5. **Focus on the "Biggest" Parts**: Now, let's think about $\frac{-2n+1}{n^2-n}$ when 'n' is really, really HUGE.
* In the top part (the numerator), $n$ is so big that $-2n$ is much, much more important than the $+1$. So, for really big $n$, the top part acts mostly like $-2n$.
* In the bottom part (the denominator), $n^2$ is much, much more important than the $-n$. So, for really big $n$, the bottom part acts mostly like $n^2$.
* This means our fraction $\frac{-2n+1}{n^2-n}$ behaves a lot like $\frac{-2n}{n^2}$ when $n$ is very large.

6. **Simplify and Find the Trend**: We can simplify $\frac{-2n}{n^2}$ by canceling out one 'n' from the top and one from the bottom. This leaves us with $\frac{-2}{n}$.
* Now, what happens to $\frac{-2}{n}$ as 'n' gets incredibly large?
* If $n=100$, it's $\frac{-2}{100} = -0.02$.
* If $n=1000$, it's $\frac{-2}{1000} = -0.002$.
* If $n=1,000,000$, it's $\frac{-2}{1,000,000} = -0.000002$.
* The number gets smaller and smaller, closer and closer to zero!

7. **Conclusion**: Since the numbers in our sequence $a_n$ get closer and closer to 0 as 'n' gets bigger and bigger, we say the sequence **converges** (it settles down to a value), and its **limit is 0**.

Alternative answer

Answer: The sequence converges to 0. Explain
This is a question about figuring out if a list of numbers (called a sequence) settles down to a specific value as you go further and further along the list, and if it does, what that value is! . The solving step is:

First, let's look at the term for our sequence: `a_n = (n-1)/n - n/(n-1)`.
It looks a bit messy with two fractions! Let's combine them into one fraction, just like you would with regular numbers, by finding a common bottom part (denominator). The common denominator for 'n' and 'n-1' is `n(n-1)`.

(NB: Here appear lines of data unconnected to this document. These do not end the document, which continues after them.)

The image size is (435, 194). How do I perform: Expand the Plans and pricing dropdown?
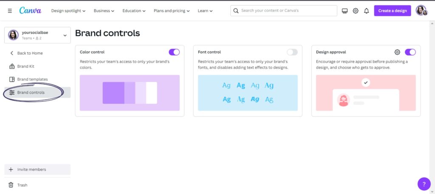(x=172, y=11)
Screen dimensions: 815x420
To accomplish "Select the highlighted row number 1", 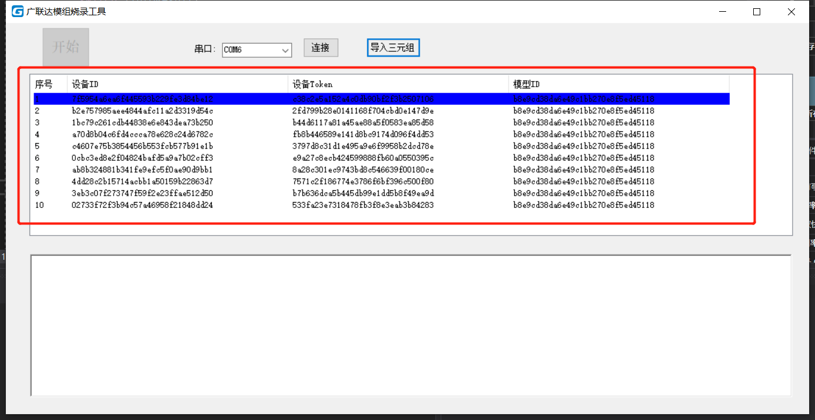I will pos(142,100).
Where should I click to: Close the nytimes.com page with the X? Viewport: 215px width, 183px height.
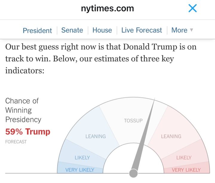pos(193,9)
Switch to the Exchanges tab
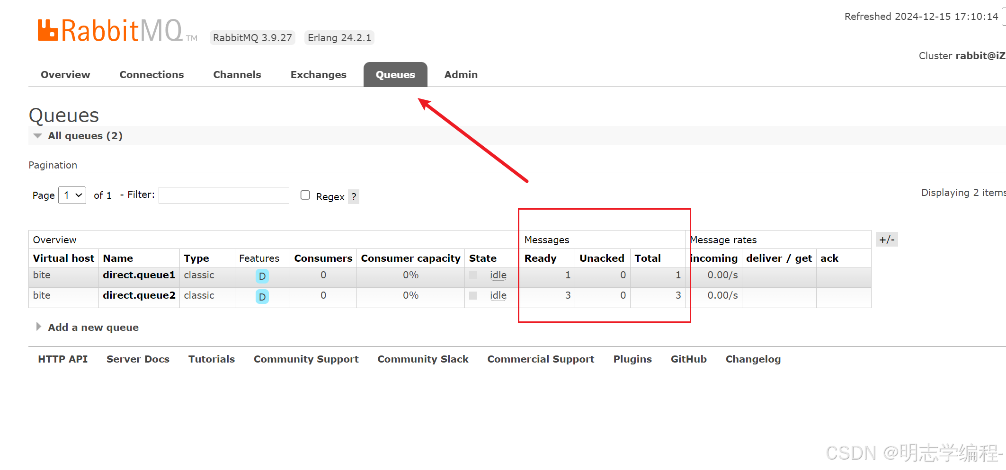This screenshot has width=1006, height=470. (318, 75)
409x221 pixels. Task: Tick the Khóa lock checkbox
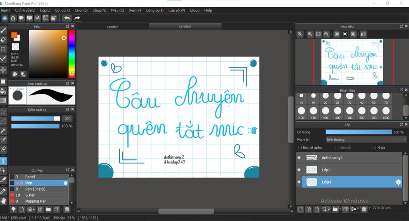pos(374,147)
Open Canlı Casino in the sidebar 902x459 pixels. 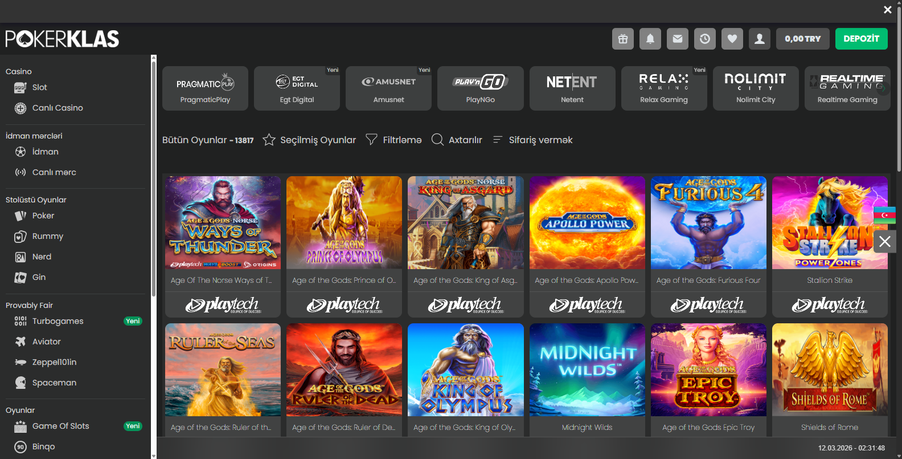pyautogui.click(x=57, y=108)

`a_n = (n-1)/n * (n-1)/(n-1) - n/(n-1) * n/n`
`a_n = [(n-1)(n-1) - n*n] / [n(n-1)]`

Now, let's simplify the top part: `(n-1)(n-1)` is `n^2 - 2n + 1`. And `n*n` is `n^2`.
So the top becomes: `(n^2 - 2n + 1) - n^2`
This simplifies to: `-2n + 1`.

And the bottom part: `n(n-1)` is `n^2 - n`.

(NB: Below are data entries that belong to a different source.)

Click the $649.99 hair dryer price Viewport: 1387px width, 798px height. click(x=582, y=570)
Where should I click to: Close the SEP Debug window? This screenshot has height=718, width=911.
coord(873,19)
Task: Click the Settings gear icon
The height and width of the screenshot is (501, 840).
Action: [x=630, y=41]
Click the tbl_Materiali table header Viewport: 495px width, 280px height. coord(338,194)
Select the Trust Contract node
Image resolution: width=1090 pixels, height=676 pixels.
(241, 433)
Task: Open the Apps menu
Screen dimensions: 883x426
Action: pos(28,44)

So, our simplified `a_n` is: `(-2n + 1) / (n^2 - n)`.

Now, we want to see what happens as 'n' gets super, super big (approaches infinity).
Think about the highest power of 'n' on the top and on the bottom.
On the top, the highest power of 'n' is `n` (from `-2n`).
On the bottom, the highest power of 'n' is `n^2` (from `n^2`).

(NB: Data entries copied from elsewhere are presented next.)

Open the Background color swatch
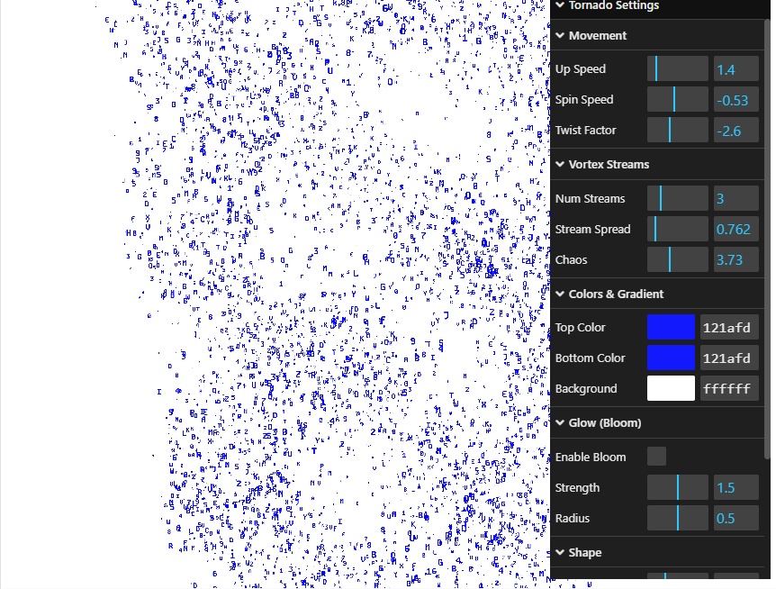The width and height of the screenshot is (776, 589). [671, 388]
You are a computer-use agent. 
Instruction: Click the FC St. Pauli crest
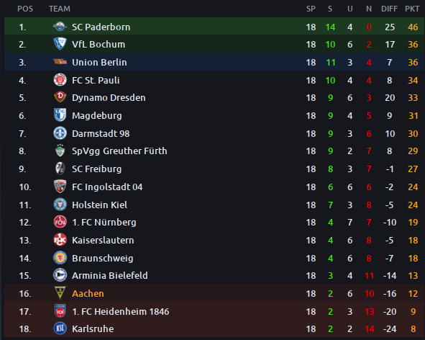[x=60, y=80]
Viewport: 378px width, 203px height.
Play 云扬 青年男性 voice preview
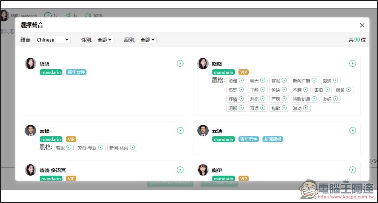[x=353, y=130]
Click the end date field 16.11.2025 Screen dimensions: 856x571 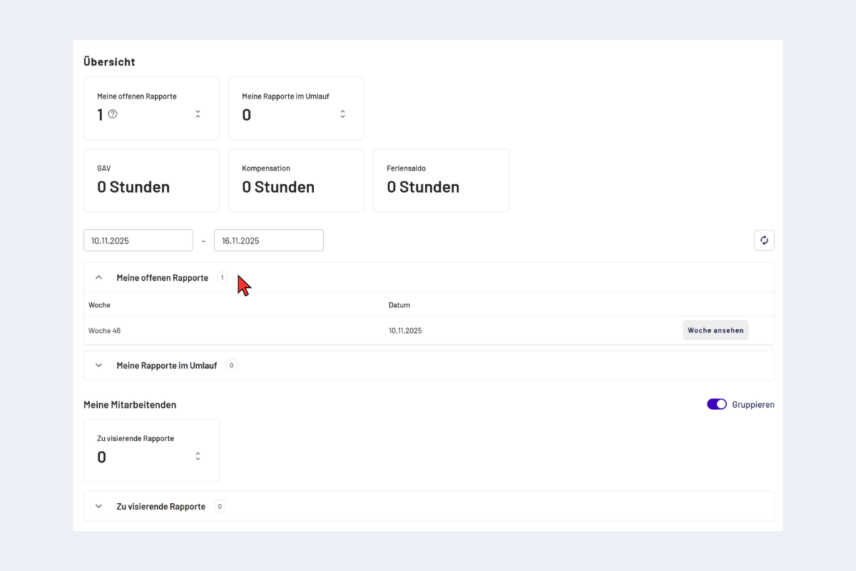pyautogui.click(x=268, y=241)
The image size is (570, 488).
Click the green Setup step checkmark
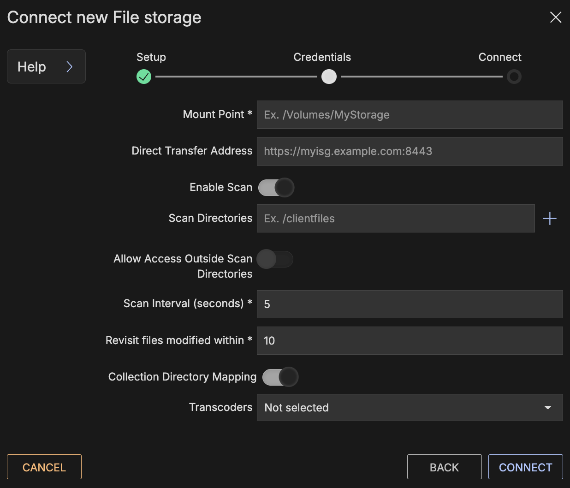tap(144, 77)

Since the `n^2` on the bottom grows much, much faster than the `n` on the top, the whole fraction is going to get closer and closer to zero as 'n' gets huge.
Imagine dividing a small number by a super, super big number – it gets tiny!

To be more formal, we can divide every part of the top and bottom by the highest power of 'n' in the denominator, which is `n^2`:

`a_n = (-2n/n^2 + 1/n^2) / (n^2/n^2 - n/n^2)`
`a_n = (-2/n + 1/n^2) / (1 - 1/n)`

Now, as 'n' gets super big:
* `-2/n` gets super close to 0.
* `1/n^2` gets super close to 0.
* `1/n` gets super close to 0.

So, the expression becomes: `(0 + 0) / (1 - 0) = 0 / 1 = 0`.

Since the sequence gets closer and closer to 0, we say it converges to 0.